# Exercise set
[1] Reproduce the passage of the heart pump cable text from "ETH Zurich researcher" to "advance his technology.".
[2] Carry on writing the text about the new heart pump cable system, picking up after its final sentence.

For many patients waiting for a donor heart, the only way to live a decent life is with the help of a pump attached directly to their heart. This pump requires about as much power as a TV, which it draws from an external battery via a seven-millimetre-thick cable. The system is handy and reliable, but it has one big flaw: despite medical treatment, the point at which the cable exits the abdomen can be breached by bacteria.
ETH Zurich researcher and engineer Andreas Kourouklis is working to soon make this problem a thing of the past. With the support of ETH Zurich Professor Edoardo Mazza and physicians from the German Heart Centre in Berlin, Kourouklis has developed a new cable system for heart pumps that doesn’t cause infections. This is particularly important given that wireless methods of transmitting power remain unavailable to patients in the foreseeable future. Kourouklis has received a Pioneer Fellowship from ETH Zurich to advance his technology.
Thin wires with craters instead of a thick cable
“The thick cable used in existing ventricular assist systems creates an open wound that doesn’t heal and severely compromises patients’ quality of life”, Kourouklis says. Scar tissue with a limited blood supply forms around the exit point. This not only impairs the skin’s ability to heal itself but also increases the risk of infection. Since the outer layers of the skin are wounded and loosely attached to the flat surface of the thick cable, they grow in downwards. As a result, bacteria can travel from the surface of the skin into deeper tissue layers, often leading to patients having to struggle with infections and rehospitalisation.

# Record set
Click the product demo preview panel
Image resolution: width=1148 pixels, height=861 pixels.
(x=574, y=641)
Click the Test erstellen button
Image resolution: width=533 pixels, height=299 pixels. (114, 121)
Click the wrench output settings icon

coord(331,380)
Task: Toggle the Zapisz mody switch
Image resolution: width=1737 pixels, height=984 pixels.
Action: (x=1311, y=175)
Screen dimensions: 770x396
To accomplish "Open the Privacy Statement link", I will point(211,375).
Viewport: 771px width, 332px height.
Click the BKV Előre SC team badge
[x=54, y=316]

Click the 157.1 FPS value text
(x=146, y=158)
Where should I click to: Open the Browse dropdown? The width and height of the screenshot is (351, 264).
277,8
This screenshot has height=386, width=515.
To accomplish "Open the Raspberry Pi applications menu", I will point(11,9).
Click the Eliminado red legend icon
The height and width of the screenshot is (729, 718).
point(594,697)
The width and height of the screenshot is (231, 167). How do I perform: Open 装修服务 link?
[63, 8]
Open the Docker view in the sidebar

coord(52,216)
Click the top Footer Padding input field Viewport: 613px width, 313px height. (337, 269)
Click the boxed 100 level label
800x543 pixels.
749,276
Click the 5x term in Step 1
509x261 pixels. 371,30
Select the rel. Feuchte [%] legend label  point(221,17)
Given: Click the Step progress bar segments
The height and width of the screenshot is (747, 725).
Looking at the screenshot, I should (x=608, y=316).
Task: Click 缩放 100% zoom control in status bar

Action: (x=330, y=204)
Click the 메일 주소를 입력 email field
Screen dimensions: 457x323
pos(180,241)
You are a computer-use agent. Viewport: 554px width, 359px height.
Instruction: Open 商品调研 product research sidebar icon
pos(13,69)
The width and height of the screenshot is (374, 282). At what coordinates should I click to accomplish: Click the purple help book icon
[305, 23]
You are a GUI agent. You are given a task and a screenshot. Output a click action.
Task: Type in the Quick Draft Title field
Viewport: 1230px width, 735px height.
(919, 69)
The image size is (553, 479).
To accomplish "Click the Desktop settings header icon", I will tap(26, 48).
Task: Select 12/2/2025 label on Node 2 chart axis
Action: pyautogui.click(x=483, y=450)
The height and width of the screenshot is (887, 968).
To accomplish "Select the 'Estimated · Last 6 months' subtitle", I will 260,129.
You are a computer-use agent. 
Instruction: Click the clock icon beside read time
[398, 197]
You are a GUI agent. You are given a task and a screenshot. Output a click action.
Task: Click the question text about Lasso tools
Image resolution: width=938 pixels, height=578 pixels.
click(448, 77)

# Task results
[1]
ETH Zurich researcher and engineer Andreas Kourouklis is working to soon make this problem a thing of the past. With the support of ETH Zurich Professor Edoardo Mazza and physicians from the German Heart Centre in Berlin, Kourouklis has developed a new cable system for heart pumps that doesn’t cause infections. This is particularly important given that wireless methods of transmitting power remain unavailable to patients in the foreseeable future. Kourouklis has received a Pioneer Fellowship from ETH Zurich to advance his technology.

[2]
The ETH Zurich researchers have come up with a technology to remedy the situation. Instead of powering the heart pump via a thick cable that is much stiffer than human skin, they use several thin and flexible wires with a rough, irregular surface. Kourouklis and his team compare their approach with the way in which human hair breaks through the skin without causing infections: “More flexible wires whose surface is full of microscopic craters help the skin heal,” Kourouklis says. The reason for this is that the outermost layers of skin adhere better to these wires and don’t grow inwards. New tissue forms more quickly, and the skin is more likely to remain intact as a barrier against bacterial infection.